■ **Available records**:

* * *

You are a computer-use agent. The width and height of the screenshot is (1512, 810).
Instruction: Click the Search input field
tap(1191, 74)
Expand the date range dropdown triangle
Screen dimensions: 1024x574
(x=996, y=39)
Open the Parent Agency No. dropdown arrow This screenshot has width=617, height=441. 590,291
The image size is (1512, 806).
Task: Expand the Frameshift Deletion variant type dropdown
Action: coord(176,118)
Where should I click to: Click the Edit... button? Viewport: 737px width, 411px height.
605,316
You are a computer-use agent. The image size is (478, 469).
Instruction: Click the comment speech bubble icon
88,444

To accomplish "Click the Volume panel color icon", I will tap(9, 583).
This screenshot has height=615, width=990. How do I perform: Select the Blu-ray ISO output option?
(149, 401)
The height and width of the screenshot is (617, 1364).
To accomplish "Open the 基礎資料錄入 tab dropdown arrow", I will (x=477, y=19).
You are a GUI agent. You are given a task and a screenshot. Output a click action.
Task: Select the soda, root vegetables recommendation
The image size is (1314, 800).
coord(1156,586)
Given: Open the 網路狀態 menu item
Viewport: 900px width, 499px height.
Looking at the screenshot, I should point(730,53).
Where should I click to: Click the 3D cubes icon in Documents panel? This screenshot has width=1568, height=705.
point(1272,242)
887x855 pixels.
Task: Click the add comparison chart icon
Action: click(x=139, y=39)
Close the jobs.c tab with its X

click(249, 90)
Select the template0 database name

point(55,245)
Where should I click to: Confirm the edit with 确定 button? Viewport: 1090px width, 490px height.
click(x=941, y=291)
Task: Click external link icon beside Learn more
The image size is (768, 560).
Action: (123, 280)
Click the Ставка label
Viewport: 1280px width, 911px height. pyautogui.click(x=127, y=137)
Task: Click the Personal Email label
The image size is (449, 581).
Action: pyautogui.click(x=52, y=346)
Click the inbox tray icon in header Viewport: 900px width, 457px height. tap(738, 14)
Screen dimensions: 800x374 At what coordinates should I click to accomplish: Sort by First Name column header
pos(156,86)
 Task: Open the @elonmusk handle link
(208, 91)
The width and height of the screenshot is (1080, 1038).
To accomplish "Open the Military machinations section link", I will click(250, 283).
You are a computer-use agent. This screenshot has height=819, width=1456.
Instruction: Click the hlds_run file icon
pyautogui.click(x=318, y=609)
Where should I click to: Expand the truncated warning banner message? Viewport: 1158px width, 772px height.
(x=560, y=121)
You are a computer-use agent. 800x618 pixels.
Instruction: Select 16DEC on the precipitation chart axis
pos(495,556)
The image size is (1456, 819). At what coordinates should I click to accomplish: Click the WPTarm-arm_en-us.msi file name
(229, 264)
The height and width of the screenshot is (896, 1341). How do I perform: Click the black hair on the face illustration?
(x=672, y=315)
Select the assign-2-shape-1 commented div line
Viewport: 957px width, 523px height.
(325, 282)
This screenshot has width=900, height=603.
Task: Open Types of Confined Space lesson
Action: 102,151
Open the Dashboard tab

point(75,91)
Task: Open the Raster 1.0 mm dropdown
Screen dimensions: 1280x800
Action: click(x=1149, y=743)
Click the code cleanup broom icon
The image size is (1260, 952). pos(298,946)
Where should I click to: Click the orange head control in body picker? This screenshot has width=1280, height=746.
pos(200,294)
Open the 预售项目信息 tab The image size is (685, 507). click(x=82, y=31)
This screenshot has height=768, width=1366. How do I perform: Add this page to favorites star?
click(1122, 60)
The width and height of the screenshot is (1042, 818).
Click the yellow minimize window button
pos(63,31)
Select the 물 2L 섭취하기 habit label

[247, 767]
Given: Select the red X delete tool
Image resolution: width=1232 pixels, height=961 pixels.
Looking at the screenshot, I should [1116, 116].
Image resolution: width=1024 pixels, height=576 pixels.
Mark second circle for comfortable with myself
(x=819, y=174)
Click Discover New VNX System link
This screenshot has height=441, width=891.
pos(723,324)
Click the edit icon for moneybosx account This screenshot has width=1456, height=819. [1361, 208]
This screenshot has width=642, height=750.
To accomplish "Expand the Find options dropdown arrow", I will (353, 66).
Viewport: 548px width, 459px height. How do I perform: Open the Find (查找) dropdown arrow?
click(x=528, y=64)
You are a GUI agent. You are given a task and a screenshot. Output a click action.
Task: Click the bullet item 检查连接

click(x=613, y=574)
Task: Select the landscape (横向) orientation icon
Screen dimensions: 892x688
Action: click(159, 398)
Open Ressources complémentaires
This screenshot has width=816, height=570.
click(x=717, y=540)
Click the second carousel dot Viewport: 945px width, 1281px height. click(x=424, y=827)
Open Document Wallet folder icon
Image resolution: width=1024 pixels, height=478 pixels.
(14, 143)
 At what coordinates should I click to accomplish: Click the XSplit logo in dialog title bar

* * *

■ **Work task**:
Above are the records; retype them all without a single difference.

■ **Exercise result**:
You are a computer-use agent. The width and height of the screenshot is (1512, 810).
Instruction: Click the Search input field
tap(1191, 74)
Expand the date range dropdown triangle
Screen dimensions: 1024x574
(x=996, y=39)
Open the Parent Agency No. dropdown arrow This screenshot has width=617, height=441. 590,291
The image size is (1512, 806).
Task: Expand the Frameshift Deletion variant type dropdown
Action: coord(176,118)
Where should I click to: Click the Edit... button? Viewport: 737px width, 411px height.
605,316
You are a computer-use agent. The image size is (478, 469).
Instruction: Click the comment speech bubble icon
88,444

To accomplish "Click the Volume panel color icon", I will tap(9, 583).
This screenshot has height=615, width=990. How do I perform: Select the Blu-ray ISO output option?
(149, 401)
The height and width of the screenshot is (617, 1364).
To accomplish "Open the 基礎資料錄入 tab dropdown arrow", I will (x=477, y=19).
You are a GUI agent. You are given a task and a screenshot. Output a click action.
Task: Select the soda, root vegetables recommendation
The image size is (1314, 800).
coord(1156,586)
Given: Open the 網路狀態 menu item
Viewport: 900px width, 499px height.
Looking at the screenshot, I should point(730,53).
Where should I click to: Click the 3D cubes icon in Documents panel? This screenshot has width=1568, height=705.
point(1272,242)
887x855 pixels.
Task: Click the add comparison chart icon
Action: click(x=139, y=39)
Close the jobs.c tab with its X

click(249, 90)
Select the template0 database name

point(55,245)
Where should I click to: Confirm the edit with 确定 button? Viewport: 1090px width, 490px height.
click(x=941, y=291)
Task: Click external link icon beside Learn more
The image size is (768, 560).
Action: (123, 280)
Click the Ставка label
Viewport: 1280px width, 911px height. pyautogui.click(x=127, y=137)
Task: Click the Personal Email label
The image size is (449, 581).
Action: pyautogui.click(x=52, y=346)
Click the inbox tray icon in header Viewport: 900px width, 457px height. tap(738, 14)
Screen dimensions: 800x374 At what coordinates should I click to accomplish: Sort by First Name column header
pos(156,86)
 Task: Open the @elonmusk handle link
(208, 91)
The width and height of the screenshot is (1080, 1038).
To accomplish "Open the Military machinations section link", I will click(250, 283).
You are a computer-use agent. This screenshot has height=819, width=1456.
Instruction: Click the hlds_run file icon
pyautogui.click(x=318, y=609)
Where should I click to: Expand the truncated warning banner message? Viewport: 1158px width, 772px height.
(x=560, y=121)
You are a computer-use agent. 800x618 pixels.
Instruction: Select 16DEC on the precipitation chart axis
pos(495,556)
The image size is (1456, 819). At what coordinates should I click to accomplish: Click the WPTarm-arm_en-us.msi file name
(229, 264)
The height and width of the screenshot is (896, 1341). How do I perform: Click the black hair on the face illustration?
(x=672, y=315)
Select the assign-2-shape-1 commented div line
Viewport: 957px width, 523px height.
(325, 282)
This screenshot has width=900, height=603.
Task: Open Types of Confined Space lesson
Action: 102,151
Open the Dashboard tab

point(75,91)
Task: Open the Raster 1.0 mm dropdown
Screen dimensions: 1280x800
Action: click(x=1149, y=743)
Click the code cleanup broom icon
The image size is (1260, 952). pos(298,946)
Where should I click to: Click the orange head control in body picker? This screenshot has width=1280, height=746.
pos(200,294)
Open the 预售项目信息 tab The image size is (685, 507). click(x=82, y=31)
This screenshot has height=768, width=1366. How do I perform: Add this page to favorites star?
click(1122, 60)
The width and height of the screenshot is (1042, 818).
Click the yellow minimize window button
pos(63,31)
Select the 물 2L 섭취하기 habit label

[247, 767]
Given: Select the red X delete tool
Image resolution: width=1232 pixels, height=961 pixels.
Looking at the screenshot, I should [1116, 116].
Image resolution: width=1024 pixels, height=576 pixels.
Mark second circle for comfortable with myself
(x=819, y=174)
Click Discover New VNX System link
This screenshot has height=441, width=891.
pos(723,324)
Click the edit icon for moneybosx account This screenshot has width=1456, height=819. [1361, 208]
This screenshot has width=642, height=750.
To accomplish "Expand the Find options dropdown arrow", I will (353, 66).
Viewport: 548px width, 459px height. How do I perform: Open the Find (查找) dropdown arrow?
click(x=528, y=64)
You are a GUI agent. You are given a task and a screenshot. Output a click action.
Task: Click the bullet item 检查连接

click(x=613, y=574)
Task: Select the landscape (横向) orientation icon
Screen dimensions: 892x688
Action: click(159, 398)
Open Ressources complémentaires
This screenshot has width=816, height=570.
click(x=717, y=540)
Click the second carousel dot Viewport: 945px width, 1281px height. click(x=424, y=827)
Open Document Wallet folder icon
Image resolution: width=1024 pixels, height=478 pixels.
(14, 143)
 At what coordinates should I click to accomplish: Click the XSplit logo in dialog title bar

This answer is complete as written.